Resenhas

RESENHA: FOO FIGHTERS – BACK AND FORTH

Por Marlos Apyus

Foo Fighters: Back And Forth

Não há muito o que se fazer em documentários sobre bandas/músicos. Por mais que suas histórias sejam parecidas e repetitivas (sempre iniciam com sonhos e encontram um mínimo de conflito em experiência com drogas), nunca deixam de soar interessantes. A do Foo Fighters tem uma pimenta especial por ter nascido da morte de um dos maiores ícones do rock. Contudo, logo esta passagem é relatada – com menos drama do que fariam outros aventureiros, mas com respeito e serenidade.

Finda que o documentário se volta ao, digamos, renascimento de Dave Grohl. Acostumado a destruir instrumentos ao final de suas apresentações com o Nirvana, meses depois do suicídio de seu companheiro de palco se vê começando do zero, registrando uma fita K-7 com composições suas que nunca foram aproveitadas por sua antiga banda.
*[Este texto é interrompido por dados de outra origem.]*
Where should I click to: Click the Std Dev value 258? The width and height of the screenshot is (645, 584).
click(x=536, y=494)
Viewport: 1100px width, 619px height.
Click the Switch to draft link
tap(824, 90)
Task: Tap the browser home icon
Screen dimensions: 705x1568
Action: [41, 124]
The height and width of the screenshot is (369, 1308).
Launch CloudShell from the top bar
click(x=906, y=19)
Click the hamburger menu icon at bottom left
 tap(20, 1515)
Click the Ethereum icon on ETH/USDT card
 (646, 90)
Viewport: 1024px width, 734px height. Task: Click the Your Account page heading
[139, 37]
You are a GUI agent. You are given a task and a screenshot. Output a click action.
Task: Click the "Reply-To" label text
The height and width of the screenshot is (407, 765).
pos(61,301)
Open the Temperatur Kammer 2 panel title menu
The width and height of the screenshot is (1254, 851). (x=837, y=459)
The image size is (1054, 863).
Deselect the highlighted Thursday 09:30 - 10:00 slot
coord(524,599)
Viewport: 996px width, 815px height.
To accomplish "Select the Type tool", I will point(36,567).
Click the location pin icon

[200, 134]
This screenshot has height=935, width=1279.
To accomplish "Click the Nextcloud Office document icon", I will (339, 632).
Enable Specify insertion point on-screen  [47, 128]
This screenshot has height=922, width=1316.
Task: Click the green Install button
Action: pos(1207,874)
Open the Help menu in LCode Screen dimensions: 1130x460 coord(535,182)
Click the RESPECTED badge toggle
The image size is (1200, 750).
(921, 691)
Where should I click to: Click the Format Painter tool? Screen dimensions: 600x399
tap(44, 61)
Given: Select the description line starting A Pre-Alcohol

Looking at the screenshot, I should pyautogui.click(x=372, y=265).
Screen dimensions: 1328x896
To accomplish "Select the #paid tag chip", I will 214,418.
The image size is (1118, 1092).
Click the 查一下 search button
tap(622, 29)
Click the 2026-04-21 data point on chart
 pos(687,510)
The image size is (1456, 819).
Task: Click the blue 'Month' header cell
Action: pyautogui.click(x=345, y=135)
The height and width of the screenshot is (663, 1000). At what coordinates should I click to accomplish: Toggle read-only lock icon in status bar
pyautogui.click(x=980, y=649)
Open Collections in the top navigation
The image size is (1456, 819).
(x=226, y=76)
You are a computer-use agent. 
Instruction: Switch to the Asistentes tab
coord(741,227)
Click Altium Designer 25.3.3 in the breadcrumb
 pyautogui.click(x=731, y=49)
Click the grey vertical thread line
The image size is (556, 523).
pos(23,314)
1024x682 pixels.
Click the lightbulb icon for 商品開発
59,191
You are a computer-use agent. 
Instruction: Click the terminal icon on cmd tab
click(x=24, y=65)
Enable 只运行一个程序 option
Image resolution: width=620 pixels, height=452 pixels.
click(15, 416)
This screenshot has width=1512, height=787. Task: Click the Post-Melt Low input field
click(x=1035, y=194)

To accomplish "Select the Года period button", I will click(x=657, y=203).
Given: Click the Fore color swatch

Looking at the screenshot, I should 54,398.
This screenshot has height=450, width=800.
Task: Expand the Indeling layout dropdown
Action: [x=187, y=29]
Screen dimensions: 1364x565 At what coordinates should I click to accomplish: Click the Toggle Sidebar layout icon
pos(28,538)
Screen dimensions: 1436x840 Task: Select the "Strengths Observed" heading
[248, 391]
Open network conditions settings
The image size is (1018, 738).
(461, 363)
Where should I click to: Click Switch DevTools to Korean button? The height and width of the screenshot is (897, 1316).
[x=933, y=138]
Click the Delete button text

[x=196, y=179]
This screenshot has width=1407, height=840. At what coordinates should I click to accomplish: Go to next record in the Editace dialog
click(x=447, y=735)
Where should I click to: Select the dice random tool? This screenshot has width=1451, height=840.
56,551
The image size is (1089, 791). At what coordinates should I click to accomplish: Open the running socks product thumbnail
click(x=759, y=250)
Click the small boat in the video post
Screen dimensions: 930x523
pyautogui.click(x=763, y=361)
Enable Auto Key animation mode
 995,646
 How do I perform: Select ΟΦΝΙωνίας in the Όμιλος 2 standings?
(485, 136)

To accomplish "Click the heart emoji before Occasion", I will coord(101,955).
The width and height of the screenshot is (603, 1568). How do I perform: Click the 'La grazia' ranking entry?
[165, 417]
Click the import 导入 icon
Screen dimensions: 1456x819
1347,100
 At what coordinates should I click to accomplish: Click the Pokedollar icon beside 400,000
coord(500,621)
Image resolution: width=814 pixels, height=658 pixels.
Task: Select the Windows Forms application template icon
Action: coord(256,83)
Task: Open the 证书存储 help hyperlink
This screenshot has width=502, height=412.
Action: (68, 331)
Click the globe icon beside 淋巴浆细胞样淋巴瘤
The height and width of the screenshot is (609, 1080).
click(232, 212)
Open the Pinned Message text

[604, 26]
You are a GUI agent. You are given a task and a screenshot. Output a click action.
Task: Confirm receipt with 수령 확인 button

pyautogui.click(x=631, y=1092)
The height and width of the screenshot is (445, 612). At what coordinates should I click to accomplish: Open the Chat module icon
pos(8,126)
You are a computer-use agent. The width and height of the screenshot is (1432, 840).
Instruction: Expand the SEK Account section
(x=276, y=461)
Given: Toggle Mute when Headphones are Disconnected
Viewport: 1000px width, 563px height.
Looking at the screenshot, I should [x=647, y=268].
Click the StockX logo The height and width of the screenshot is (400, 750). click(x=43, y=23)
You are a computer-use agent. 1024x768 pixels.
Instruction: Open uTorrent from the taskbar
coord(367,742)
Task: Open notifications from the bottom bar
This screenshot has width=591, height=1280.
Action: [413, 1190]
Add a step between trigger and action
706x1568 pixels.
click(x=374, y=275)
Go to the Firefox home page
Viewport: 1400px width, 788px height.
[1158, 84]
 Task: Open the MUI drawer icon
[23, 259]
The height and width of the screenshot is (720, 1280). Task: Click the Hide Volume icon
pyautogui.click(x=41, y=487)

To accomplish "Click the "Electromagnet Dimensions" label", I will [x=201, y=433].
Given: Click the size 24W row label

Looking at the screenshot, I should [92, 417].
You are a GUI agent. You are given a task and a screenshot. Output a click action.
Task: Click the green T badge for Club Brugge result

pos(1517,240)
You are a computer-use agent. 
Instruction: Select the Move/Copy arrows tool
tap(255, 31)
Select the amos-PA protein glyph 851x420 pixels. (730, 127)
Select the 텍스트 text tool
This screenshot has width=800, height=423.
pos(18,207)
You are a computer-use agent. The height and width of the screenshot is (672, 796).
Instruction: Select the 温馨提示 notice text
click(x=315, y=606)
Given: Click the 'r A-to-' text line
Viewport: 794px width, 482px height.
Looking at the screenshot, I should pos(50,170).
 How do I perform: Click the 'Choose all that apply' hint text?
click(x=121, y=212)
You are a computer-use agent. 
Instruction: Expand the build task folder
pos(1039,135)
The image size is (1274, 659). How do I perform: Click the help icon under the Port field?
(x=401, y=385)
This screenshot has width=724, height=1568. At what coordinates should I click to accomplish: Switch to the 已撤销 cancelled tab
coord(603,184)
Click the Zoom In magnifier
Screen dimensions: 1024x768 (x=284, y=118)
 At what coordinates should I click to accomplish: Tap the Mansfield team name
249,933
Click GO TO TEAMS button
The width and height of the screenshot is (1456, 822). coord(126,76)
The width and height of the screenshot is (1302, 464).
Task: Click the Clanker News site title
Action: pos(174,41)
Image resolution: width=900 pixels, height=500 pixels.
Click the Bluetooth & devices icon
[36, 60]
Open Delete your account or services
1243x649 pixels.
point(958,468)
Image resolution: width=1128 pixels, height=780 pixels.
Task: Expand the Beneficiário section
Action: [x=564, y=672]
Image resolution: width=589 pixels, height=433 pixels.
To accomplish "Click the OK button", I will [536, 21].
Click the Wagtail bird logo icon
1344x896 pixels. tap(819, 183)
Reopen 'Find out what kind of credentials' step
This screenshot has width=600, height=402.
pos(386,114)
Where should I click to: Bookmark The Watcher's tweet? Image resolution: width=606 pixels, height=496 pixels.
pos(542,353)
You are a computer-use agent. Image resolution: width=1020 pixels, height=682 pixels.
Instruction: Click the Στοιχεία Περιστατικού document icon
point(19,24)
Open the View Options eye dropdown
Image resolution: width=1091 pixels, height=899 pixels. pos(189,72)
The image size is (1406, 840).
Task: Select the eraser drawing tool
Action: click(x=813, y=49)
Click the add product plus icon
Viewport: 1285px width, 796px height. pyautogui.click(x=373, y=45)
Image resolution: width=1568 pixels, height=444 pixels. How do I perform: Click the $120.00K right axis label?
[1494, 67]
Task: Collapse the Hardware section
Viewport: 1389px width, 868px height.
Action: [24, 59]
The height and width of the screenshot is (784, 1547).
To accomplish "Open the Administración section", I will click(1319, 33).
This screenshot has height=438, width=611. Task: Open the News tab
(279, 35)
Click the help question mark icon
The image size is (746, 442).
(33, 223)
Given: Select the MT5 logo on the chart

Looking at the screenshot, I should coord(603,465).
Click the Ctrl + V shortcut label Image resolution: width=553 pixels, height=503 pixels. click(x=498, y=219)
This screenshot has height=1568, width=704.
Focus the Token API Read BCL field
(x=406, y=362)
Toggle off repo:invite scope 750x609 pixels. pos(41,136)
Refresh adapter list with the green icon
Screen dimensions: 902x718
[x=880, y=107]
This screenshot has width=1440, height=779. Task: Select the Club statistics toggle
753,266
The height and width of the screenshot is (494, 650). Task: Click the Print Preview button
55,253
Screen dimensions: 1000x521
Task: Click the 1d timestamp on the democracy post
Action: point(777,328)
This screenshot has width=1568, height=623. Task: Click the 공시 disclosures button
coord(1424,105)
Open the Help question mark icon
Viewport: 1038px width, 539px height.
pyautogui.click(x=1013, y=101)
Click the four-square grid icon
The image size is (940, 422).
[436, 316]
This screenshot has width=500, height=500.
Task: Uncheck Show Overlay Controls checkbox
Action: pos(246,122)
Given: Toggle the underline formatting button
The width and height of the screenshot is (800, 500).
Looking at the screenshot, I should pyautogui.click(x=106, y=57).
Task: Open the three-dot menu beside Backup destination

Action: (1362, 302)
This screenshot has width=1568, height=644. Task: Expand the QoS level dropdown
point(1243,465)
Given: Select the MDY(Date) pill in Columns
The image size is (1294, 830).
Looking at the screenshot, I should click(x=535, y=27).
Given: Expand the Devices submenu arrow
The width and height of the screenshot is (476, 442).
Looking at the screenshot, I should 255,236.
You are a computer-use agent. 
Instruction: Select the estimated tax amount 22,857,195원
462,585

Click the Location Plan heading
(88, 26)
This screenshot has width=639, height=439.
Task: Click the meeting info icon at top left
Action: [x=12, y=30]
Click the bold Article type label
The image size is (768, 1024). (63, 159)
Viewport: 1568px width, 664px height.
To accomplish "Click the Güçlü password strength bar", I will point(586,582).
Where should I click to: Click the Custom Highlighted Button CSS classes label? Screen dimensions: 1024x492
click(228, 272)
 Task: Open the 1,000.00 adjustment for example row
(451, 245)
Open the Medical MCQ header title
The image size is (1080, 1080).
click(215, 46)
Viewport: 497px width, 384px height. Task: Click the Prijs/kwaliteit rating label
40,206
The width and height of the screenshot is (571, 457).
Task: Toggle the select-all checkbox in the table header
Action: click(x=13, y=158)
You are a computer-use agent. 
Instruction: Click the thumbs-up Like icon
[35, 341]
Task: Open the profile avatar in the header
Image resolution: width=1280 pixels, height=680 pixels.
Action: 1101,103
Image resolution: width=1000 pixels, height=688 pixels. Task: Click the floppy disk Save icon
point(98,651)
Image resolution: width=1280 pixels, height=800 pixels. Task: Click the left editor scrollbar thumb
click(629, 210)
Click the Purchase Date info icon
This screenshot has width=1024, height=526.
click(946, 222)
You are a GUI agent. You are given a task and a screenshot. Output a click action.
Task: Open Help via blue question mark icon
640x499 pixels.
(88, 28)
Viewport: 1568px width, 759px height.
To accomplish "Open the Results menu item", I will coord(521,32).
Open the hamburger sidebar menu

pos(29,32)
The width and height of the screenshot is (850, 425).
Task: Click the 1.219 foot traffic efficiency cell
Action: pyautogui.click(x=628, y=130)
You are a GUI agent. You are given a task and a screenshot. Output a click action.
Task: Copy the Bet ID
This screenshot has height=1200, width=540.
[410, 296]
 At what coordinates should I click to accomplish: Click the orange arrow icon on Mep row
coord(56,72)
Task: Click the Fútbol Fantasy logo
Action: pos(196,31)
E a narrativa segue bem linear até conseguir transforma 300 pagantes nos pequeno pubs americanos em noites seguidas de ingressos esgotados no estado de Wembley.

Talvez tenha faltado à direção de Jame Moll uma certa inventividade para deixar o melhor para o final. Porque, por mais que Wasting Light soe como o maior álbum da banda, ainda é bastante novo para justificar os 40 minutos finais de projeção dedicados a um sessão ao vivo de suas canções de ponta a ponta com auxílio de imagens 3D. Uma montagem mais balanceada teria distribuído suas onze faixas do início ao final do filme, entrecortando-as com a história do grupo e guardando para o clímax as apresentações na Inglaterra. Por mais que assim se perdesse o mote defendido pelo líder do grupo de que, após um show para 85 mil pessoas, o que se pode fazer é se trancar na garagem de sua casa e gravar um novo trabalho.